[Pixel coordinate grounding data]
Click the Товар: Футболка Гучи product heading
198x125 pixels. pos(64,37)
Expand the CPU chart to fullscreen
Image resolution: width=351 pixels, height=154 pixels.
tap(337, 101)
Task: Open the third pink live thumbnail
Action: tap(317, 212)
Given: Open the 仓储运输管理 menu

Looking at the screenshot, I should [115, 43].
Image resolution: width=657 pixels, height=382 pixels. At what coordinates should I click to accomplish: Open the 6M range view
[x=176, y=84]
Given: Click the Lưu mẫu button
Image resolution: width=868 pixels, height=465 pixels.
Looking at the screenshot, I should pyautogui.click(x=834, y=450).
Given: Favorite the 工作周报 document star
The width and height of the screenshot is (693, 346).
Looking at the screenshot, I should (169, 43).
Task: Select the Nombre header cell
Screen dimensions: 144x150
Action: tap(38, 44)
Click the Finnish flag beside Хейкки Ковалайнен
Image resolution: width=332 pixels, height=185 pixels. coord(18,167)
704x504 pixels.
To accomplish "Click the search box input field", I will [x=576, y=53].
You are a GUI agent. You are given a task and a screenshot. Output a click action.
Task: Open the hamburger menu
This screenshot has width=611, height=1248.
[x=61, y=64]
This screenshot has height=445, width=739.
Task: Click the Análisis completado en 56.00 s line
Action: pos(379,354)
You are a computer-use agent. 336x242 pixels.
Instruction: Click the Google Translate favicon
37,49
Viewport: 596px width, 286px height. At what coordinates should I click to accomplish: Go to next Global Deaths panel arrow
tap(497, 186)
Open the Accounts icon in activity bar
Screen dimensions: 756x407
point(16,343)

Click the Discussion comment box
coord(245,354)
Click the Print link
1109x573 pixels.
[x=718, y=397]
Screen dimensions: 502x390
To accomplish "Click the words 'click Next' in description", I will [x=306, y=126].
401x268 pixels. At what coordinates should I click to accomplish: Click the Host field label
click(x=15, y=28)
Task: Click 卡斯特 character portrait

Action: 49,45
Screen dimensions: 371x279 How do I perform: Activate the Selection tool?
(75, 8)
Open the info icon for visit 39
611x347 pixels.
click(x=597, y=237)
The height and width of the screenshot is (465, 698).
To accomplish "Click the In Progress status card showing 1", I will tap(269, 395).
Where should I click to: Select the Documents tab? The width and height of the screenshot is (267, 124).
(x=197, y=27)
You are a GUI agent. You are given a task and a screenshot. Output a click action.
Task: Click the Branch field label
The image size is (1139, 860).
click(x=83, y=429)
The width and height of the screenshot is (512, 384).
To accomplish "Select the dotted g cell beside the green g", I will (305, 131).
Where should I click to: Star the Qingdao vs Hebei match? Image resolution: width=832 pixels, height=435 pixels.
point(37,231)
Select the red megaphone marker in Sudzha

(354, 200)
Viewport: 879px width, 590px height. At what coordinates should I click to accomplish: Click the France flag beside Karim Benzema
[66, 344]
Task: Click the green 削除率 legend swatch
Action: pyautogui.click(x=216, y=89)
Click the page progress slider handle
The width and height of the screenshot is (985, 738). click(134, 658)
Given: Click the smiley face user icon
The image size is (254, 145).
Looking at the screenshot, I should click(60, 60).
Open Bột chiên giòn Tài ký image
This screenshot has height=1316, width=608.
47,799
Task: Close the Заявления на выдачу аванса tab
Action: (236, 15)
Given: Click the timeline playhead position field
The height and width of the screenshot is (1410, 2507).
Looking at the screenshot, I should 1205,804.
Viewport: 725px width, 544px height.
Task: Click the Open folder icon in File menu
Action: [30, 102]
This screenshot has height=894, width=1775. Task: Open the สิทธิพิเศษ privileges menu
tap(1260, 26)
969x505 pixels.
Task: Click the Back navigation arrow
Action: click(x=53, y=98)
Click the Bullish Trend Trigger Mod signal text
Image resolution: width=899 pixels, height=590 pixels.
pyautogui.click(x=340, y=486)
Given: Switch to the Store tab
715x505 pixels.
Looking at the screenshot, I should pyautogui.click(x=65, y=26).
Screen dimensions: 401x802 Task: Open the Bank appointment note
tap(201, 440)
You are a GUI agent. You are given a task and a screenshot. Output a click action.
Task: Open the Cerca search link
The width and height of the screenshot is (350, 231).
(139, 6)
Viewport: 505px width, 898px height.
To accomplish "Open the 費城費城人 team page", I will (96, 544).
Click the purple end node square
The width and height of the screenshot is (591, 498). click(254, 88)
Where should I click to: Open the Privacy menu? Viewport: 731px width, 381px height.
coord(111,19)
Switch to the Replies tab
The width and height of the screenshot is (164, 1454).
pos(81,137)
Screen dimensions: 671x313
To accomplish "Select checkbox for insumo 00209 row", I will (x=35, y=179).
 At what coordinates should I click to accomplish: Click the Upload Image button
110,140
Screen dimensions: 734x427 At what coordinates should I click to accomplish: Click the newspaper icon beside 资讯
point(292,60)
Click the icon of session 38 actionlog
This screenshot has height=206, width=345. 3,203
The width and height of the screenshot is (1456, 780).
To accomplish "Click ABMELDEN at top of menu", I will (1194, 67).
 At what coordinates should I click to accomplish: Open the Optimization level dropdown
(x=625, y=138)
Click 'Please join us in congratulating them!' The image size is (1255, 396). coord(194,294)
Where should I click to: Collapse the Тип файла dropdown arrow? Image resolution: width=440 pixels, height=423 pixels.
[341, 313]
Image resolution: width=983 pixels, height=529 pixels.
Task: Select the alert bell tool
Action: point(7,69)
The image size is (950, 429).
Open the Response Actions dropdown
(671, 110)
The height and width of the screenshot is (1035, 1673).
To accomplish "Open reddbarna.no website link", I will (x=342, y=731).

■ About this exercise ■
Determine how many lines of the records hold the word "search", giving only that number.

■ Task answer ■
2